Compreender o fazer científico dos precursores do cognitivismo nos ajuda a compreender também o modo como a própria cognição é descrita por eles. Para flagrar a prática científica dos cibernéticos um importante documento é o artigo de 1945 de Rosenblueth e Wiener intitulado The Roles of Model in Science. A primeira frase do artigo já é reveladora: "A intenção e o resultado de uma investigação científica é obter uma compreensão e um controle de alguma parte do universo" (Rosenblueth & Wiener, 1945, p. 316).
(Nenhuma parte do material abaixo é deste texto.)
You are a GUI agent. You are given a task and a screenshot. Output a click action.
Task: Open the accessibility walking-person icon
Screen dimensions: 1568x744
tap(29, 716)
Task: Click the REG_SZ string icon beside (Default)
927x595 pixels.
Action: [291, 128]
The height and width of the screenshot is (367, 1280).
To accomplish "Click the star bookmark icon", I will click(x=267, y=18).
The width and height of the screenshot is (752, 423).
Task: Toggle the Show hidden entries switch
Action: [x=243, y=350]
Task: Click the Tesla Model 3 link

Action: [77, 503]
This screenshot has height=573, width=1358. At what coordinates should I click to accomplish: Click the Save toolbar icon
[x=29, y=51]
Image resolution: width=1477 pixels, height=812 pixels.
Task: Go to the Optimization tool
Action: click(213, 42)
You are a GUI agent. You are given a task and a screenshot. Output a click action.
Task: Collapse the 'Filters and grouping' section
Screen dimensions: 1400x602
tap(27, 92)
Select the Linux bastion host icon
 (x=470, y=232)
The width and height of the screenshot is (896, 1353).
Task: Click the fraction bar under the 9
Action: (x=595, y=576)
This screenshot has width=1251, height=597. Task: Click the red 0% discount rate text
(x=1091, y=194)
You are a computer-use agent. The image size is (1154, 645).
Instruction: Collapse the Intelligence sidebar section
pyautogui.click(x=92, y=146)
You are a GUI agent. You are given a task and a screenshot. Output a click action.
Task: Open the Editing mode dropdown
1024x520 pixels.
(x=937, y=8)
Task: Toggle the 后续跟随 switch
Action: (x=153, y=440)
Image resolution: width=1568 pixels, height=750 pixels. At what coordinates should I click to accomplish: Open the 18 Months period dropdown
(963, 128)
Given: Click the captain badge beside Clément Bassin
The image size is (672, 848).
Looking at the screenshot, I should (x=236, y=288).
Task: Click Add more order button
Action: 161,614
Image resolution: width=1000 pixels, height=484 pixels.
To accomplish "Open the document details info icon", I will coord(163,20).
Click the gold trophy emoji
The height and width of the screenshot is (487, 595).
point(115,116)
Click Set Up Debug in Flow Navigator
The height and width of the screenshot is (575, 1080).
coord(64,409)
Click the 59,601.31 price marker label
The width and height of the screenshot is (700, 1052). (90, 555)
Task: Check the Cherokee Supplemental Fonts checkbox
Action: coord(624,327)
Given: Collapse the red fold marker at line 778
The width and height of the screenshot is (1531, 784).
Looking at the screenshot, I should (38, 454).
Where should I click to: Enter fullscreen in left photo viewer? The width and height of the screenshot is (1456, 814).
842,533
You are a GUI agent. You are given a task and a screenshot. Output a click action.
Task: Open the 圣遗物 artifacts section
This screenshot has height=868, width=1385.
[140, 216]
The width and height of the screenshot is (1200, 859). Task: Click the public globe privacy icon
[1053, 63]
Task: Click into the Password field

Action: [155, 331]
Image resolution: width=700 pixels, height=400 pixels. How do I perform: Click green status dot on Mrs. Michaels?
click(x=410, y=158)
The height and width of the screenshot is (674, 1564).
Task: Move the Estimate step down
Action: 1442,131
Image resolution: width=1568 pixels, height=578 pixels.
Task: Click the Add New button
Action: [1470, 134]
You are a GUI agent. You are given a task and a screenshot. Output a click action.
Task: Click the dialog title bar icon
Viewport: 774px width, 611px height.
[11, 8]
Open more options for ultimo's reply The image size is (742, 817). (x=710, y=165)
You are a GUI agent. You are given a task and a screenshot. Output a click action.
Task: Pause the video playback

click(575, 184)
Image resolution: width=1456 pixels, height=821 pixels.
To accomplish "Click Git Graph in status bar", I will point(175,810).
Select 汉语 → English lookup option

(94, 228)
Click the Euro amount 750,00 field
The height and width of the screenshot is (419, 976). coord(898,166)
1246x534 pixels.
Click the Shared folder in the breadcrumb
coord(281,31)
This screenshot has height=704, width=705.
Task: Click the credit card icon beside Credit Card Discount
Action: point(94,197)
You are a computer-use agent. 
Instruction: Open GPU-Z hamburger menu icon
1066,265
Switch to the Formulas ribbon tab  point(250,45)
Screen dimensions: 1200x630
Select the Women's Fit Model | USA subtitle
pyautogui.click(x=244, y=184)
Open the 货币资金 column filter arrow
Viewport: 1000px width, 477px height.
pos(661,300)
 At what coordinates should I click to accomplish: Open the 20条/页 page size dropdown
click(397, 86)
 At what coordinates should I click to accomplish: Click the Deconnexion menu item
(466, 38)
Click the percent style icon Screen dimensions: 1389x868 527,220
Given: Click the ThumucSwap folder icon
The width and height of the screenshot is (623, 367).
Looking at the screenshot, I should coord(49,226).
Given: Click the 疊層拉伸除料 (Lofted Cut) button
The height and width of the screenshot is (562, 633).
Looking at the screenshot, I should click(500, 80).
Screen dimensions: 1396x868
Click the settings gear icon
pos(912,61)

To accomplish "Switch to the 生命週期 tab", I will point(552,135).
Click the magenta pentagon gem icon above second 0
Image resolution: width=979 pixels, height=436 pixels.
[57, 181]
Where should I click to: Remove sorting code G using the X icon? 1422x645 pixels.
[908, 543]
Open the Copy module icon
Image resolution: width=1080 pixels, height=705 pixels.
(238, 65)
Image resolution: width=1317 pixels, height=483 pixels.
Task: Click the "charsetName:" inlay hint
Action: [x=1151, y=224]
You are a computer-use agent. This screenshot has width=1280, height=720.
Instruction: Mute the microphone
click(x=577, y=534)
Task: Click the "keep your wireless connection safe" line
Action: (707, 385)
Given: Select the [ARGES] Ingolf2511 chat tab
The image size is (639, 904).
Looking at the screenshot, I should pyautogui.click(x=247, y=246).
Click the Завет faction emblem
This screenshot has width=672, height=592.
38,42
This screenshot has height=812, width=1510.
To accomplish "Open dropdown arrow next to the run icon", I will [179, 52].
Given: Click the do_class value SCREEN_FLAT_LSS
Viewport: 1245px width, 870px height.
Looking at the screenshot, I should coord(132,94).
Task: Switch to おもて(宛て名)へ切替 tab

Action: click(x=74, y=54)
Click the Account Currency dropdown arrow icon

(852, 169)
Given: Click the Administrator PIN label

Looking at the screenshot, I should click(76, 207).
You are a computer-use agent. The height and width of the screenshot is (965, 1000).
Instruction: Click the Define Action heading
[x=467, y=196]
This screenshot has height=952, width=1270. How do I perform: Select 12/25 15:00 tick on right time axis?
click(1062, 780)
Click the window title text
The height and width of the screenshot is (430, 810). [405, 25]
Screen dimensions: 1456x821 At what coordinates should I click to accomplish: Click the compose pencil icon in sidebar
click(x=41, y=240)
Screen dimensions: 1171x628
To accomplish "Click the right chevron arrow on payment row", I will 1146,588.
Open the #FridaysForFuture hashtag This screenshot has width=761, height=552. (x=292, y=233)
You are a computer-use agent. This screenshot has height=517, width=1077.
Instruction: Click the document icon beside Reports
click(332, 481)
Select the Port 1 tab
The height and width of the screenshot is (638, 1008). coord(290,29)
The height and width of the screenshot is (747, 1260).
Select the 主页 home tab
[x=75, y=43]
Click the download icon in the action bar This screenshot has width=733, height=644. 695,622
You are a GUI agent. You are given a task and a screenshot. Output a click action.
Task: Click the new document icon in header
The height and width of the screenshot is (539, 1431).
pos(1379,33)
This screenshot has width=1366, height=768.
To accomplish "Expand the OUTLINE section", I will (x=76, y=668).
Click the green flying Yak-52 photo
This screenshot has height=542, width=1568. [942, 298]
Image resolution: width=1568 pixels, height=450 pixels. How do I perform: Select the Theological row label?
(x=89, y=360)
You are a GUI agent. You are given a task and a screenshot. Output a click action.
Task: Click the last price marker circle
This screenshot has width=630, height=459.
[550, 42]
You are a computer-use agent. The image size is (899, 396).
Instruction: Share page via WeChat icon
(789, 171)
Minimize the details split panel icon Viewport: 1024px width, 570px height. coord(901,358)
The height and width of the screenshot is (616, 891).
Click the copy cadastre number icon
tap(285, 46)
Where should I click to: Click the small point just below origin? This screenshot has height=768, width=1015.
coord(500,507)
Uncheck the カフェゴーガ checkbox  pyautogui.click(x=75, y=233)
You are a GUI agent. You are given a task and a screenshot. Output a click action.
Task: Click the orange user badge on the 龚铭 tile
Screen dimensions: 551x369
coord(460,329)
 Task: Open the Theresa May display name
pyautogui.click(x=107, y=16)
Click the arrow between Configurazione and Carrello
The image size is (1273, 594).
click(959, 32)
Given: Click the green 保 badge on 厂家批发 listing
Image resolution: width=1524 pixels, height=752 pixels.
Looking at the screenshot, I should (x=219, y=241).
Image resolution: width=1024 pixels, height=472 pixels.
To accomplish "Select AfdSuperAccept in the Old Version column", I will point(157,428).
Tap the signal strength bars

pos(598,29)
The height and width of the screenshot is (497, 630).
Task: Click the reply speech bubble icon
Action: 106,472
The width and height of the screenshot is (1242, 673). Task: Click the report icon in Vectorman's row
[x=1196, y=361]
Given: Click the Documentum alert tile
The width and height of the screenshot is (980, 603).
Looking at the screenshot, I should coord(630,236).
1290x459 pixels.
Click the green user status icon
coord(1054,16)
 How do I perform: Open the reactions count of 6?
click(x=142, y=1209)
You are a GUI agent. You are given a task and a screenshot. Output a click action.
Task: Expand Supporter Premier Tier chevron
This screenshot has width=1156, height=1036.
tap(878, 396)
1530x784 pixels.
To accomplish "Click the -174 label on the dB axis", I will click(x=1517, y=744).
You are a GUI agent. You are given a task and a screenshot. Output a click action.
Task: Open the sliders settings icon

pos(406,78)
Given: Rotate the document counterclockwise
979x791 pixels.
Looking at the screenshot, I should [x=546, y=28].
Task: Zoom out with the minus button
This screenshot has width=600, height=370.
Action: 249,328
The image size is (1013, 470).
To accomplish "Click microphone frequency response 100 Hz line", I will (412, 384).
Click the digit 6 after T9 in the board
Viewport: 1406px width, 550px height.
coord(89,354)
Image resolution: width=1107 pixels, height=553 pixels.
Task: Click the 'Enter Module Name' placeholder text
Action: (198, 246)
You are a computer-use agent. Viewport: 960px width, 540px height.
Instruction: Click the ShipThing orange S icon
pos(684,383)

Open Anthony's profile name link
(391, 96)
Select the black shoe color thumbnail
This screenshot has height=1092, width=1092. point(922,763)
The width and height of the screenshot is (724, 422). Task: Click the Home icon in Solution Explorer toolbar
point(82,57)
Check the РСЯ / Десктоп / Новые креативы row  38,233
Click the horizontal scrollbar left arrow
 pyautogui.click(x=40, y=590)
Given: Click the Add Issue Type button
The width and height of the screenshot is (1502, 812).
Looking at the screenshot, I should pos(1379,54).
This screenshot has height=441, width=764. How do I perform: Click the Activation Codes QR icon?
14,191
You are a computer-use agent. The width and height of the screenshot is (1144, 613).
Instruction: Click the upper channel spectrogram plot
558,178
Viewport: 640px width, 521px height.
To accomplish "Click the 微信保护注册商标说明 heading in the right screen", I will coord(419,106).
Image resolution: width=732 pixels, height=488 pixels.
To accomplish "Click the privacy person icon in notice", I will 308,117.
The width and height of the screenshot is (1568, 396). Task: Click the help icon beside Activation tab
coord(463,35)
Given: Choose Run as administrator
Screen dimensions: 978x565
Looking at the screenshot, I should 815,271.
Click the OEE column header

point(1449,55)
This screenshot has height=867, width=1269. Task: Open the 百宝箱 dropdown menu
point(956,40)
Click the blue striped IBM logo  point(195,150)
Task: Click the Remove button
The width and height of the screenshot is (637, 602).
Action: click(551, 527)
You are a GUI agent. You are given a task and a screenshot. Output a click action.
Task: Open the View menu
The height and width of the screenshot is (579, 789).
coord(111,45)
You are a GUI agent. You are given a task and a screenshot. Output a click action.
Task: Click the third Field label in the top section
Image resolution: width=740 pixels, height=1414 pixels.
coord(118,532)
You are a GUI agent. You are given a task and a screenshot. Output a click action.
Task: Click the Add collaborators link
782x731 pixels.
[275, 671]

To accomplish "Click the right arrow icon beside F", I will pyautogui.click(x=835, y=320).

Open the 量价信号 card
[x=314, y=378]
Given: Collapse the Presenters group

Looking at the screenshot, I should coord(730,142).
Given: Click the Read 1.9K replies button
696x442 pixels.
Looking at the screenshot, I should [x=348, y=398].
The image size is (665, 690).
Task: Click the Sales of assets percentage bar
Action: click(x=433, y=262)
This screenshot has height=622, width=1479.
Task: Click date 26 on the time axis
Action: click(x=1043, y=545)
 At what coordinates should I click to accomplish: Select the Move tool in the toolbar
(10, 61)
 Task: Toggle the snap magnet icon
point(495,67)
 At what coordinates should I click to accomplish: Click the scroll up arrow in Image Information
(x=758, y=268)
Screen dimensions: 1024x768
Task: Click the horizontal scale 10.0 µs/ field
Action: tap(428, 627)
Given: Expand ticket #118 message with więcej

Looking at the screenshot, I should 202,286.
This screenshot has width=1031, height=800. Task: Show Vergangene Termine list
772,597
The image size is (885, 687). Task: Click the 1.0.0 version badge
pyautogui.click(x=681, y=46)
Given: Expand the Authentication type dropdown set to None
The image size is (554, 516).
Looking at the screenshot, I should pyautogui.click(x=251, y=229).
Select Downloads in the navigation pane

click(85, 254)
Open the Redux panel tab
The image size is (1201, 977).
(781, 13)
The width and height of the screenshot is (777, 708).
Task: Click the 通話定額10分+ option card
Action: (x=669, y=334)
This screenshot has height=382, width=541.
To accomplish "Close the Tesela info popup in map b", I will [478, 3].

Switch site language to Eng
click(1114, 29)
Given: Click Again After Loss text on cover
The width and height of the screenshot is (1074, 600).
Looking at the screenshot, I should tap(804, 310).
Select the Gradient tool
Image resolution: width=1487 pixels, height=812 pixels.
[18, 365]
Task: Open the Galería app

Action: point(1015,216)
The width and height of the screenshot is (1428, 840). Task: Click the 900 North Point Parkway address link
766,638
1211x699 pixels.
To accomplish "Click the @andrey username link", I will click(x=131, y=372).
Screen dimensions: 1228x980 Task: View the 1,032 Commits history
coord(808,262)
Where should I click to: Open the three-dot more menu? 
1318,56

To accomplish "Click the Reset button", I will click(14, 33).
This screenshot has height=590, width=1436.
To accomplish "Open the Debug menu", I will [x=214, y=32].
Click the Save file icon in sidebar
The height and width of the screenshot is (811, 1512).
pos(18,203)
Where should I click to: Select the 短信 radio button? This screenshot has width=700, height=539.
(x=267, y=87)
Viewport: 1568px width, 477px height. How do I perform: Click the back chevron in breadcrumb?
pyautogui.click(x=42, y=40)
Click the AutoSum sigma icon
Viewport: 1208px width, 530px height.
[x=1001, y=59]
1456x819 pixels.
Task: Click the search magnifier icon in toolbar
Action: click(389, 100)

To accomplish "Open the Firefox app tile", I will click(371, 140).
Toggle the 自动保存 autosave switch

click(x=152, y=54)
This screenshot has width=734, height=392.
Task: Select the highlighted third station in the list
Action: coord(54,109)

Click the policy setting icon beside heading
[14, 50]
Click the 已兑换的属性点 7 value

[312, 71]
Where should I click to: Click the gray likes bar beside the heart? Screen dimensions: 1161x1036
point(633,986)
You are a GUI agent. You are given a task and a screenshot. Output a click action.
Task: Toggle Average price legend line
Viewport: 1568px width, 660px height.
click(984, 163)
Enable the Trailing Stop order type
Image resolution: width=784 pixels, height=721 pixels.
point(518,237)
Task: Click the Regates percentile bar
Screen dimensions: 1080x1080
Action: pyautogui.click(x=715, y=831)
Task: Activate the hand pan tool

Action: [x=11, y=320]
Essa proposição pode ser compreendida como uma política cognitiva específica, como veremos na sessão seguinte.

O modo representacional de fazer ciência parte da convicção de só podermos conhecer a partir do ponto de vista de um criador. Só é possível conhecer aquilo que nós mesmos fazemos e só podemos conhecer aquilo que o homem não fez reproduzindo as condições que conduziram à sua existência. "Representar, imitar, repetir, reproduzir: é realmente o que faz a experiência científica, há de se convir" (Dupuy, 1996, p. 22).

Para Dupuy o fazer mais universal da atividade científica é justamente a fabricação de modelos. Esses, por sua vez, possuem uma relação de simplificação de uma realidade sempre mais complexa e inapreensível em sua totalidade. De acordo com Rosenblueth e Wiener (1945), conscientemente ou não, todo o pesquisador está envolvido na produção de modelos, que podem ser de dois tipos, materiais e abstratos. O primeiro existe apenas a serviço do segundo, que por sua vez é sempre de ordem mais elevada. O modelo científico é uma forma abstrata que se encarna nos fenômenos. Campos muito diferentes da realidade fenomenal podem ser representados por modelos idênticos, estabelecendo entre eles uma relação de equivalência.

Quanto mais abstrato e complexo for um modelo, mais difícil é sua manipulação e sua observação, de modo que é preciso dividi-lo em termos mais objetivos e traduzi-los em procedimentos experimentais. Tal processo e seu inverso, a construção de teorias complexas a partir de dados experimentais, envolvem duas operações qualitativamente distintas. A primeira consiste em mover-se para cima ou para baixo na escala de abstração (os chamados modelos bottom-up e top-down). A segunda, em traduzir a abstração em experimento ou o experimento em abstração. A habilidade dessa tradução é o pré-requisito do bom experimentador, capaz de intercambiar símbolos e eventos facilmente. O teórico, por outro lado, seria aquele capaz de navegar nos "vários níveis do reino da abstração" (Rosenblueth & Wiener, 1945, p. 317).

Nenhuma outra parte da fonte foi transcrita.